Oligomerisation of pentraxin-3: Insights from cryoEM

Abstract

Pentraxin-3 (PTX3) is a secreted protein with roles in the stabilisation of hyaluronan-rich extracellular matrices involved in reproductive biology and inflammatory processes, as well as additional functions in innate immunity and cancer. Our recent structural studies (Shah et al., 2025; DOI:10.1016/j.matbio.2025.01.002), involving X-ray crystallography, cryo-electron microscopy (cryoEM) and AlphaFold modelling, have provided clues as to how PTX3 becomes assembled into an octamer from eight identical protomer subunits. Here it was proposed that four protomers initially form a tetramer, composed of a highly extended N-terminal region consisting of coiled-coil structures and C-terminal pentraxin domains, where two tetramers then immediately align and associate via an extensive network of salt bridges, allowing stabilisation of the octamer via the formation of disulphide bonds. However, a paper published around the same time provides an alternative perspective (Guo et al., 2025; DOI: 10.1016/j.ijbiomac.2024.139207). The authors propose, based on cryoEM analyses, that in addition to octamers, stable dimers, tetramers and hexamers of PTX3 can also assemble, where it is the dimers that provide the ‘building blocks’ for generation of the various oligomeric forms.
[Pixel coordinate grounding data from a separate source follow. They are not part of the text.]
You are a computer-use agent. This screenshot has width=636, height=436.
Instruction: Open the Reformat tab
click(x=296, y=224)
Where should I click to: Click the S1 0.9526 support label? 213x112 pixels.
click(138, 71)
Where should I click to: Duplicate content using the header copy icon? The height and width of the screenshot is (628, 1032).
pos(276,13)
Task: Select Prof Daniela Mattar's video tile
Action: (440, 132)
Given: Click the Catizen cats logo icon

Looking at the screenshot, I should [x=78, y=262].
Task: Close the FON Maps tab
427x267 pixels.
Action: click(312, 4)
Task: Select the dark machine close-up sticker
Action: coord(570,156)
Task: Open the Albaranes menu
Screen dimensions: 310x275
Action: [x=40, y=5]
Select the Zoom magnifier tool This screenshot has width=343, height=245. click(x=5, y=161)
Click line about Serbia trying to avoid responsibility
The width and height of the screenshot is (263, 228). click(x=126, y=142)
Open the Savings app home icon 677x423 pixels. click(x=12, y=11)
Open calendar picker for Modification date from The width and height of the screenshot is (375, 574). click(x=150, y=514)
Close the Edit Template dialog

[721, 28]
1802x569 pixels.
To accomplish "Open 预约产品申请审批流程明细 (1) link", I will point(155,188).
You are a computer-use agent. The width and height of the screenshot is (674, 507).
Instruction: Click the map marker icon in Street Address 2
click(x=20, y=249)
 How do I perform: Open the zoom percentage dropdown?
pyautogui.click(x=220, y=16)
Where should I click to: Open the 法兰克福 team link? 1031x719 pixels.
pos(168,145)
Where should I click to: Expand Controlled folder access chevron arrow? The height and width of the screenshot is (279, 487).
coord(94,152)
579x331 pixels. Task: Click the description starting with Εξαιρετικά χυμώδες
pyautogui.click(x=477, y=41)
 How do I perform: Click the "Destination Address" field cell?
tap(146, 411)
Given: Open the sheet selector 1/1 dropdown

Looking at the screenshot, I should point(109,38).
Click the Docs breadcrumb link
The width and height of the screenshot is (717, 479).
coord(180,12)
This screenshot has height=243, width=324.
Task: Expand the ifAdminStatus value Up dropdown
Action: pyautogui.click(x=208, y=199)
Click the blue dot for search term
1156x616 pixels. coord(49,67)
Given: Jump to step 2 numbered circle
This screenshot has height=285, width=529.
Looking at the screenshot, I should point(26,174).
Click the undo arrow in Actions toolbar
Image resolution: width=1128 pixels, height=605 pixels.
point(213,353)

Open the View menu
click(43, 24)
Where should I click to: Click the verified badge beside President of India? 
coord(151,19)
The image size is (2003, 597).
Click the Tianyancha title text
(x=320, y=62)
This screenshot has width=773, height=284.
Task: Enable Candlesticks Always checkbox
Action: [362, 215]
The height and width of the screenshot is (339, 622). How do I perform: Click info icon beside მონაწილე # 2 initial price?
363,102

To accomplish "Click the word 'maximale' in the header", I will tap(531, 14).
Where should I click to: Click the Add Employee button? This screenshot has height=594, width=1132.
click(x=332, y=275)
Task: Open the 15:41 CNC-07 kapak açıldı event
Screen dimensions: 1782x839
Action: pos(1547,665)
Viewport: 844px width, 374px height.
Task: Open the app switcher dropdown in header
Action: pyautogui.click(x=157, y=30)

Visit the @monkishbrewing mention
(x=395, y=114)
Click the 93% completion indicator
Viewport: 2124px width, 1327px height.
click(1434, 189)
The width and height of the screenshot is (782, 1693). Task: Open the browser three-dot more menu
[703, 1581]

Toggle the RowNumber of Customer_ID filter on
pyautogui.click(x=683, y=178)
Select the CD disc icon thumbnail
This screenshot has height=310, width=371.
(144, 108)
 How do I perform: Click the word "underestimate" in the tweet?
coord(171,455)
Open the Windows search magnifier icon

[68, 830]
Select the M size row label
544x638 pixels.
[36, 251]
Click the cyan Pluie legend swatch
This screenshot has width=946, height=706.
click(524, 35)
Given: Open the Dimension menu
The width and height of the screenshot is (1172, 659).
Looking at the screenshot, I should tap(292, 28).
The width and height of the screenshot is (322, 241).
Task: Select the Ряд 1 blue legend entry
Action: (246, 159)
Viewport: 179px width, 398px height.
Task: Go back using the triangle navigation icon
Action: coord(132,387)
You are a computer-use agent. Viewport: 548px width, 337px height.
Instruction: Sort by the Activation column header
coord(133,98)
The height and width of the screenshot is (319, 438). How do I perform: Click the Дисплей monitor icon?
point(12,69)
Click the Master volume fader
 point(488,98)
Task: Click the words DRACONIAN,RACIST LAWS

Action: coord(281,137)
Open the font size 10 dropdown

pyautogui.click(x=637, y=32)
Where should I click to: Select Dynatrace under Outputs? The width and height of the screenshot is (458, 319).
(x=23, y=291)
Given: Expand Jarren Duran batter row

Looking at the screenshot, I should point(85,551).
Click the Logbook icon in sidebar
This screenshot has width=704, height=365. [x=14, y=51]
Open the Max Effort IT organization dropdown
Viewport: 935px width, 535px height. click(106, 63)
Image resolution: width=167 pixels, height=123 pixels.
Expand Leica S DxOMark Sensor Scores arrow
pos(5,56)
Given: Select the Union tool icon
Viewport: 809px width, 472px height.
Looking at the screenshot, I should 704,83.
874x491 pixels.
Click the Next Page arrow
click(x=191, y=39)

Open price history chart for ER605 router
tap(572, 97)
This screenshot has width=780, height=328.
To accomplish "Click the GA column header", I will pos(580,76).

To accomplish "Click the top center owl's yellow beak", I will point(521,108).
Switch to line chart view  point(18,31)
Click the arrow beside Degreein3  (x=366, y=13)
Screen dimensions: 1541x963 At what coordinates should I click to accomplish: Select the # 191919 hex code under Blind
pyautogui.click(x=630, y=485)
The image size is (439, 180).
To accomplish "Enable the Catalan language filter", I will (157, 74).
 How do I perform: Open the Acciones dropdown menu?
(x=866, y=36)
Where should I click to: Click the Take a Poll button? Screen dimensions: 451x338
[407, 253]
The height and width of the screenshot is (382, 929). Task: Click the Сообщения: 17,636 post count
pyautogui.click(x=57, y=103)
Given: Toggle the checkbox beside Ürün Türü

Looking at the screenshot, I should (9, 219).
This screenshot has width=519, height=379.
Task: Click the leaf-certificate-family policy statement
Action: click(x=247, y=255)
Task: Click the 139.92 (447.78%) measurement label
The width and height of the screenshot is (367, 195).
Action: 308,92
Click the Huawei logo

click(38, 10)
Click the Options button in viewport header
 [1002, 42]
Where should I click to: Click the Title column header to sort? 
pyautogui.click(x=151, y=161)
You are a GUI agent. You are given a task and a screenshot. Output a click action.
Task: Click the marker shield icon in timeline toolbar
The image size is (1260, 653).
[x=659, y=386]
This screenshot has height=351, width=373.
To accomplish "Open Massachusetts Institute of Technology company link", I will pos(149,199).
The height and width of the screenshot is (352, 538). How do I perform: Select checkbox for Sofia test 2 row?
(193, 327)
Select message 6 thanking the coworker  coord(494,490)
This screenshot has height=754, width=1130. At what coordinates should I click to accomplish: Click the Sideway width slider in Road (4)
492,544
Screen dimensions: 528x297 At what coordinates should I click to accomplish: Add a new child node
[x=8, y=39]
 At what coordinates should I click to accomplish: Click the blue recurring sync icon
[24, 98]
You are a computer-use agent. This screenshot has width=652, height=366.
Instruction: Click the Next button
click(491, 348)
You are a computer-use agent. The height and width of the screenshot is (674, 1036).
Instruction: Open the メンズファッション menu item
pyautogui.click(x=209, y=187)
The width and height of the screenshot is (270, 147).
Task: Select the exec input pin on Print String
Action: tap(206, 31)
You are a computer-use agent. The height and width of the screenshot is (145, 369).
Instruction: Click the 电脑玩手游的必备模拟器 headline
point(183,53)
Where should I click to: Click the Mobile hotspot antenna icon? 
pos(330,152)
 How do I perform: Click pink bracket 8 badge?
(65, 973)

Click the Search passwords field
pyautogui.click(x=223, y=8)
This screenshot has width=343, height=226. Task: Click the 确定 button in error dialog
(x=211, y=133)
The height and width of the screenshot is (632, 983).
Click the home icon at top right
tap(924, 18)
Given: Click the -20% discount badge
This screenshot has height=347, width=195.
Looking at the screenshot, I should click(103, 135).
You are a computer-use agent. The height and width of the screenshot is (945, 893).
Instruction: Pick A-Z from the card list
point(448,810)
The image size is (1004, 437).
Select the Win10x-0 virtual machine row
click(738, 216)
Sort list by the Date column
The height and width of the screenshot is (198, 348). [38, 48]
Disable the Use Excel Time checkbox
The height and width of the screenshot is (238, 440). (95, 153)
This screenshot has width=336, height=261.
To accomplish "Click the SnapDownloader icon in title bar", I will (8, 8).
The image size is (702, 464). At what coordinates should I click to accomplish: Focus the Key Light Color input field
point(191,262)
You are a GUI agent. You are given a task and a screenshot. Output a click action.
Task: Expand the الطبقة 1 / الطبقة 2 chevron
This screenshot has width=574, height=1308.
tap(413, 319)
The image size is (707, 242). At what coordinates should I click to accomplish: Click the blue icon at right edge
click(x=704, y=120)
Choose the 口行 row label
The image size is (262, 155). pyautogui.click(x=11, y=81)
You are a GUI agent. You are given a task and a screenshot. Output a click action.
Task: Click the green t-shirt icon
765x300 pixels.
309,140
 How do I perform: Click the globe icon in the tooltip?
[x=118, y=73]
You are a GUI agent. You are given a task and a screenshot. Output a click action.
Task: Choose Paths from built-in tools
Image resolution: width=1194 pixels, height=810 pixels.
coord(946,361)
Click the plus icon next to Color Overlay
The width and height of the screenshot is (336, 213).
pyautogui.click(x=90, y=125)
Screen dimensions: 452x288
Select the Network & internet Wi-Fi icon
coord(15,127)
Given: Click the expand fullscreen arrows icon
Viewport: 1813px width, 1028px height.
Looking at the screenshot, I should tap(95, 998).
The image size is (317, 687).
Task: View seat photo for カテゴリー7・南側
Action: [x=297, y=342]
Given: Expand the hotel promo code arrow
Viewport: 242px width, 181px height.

In this commentary we suggest that the presence of dimers, tetramers and hexamers is likely an artefact of the construct used in recombinant expression, since the existence of these oligomers is not consistent with other studies on PTX3. We also provide a model to clarify how protomers become assembled into an octamer via sequential formation of a disulphide-linked tetramer, non-covalent association of two tetramers through aligned ionic interactions and the formation of disulphide bonds between the C-terminal pentraxin domains.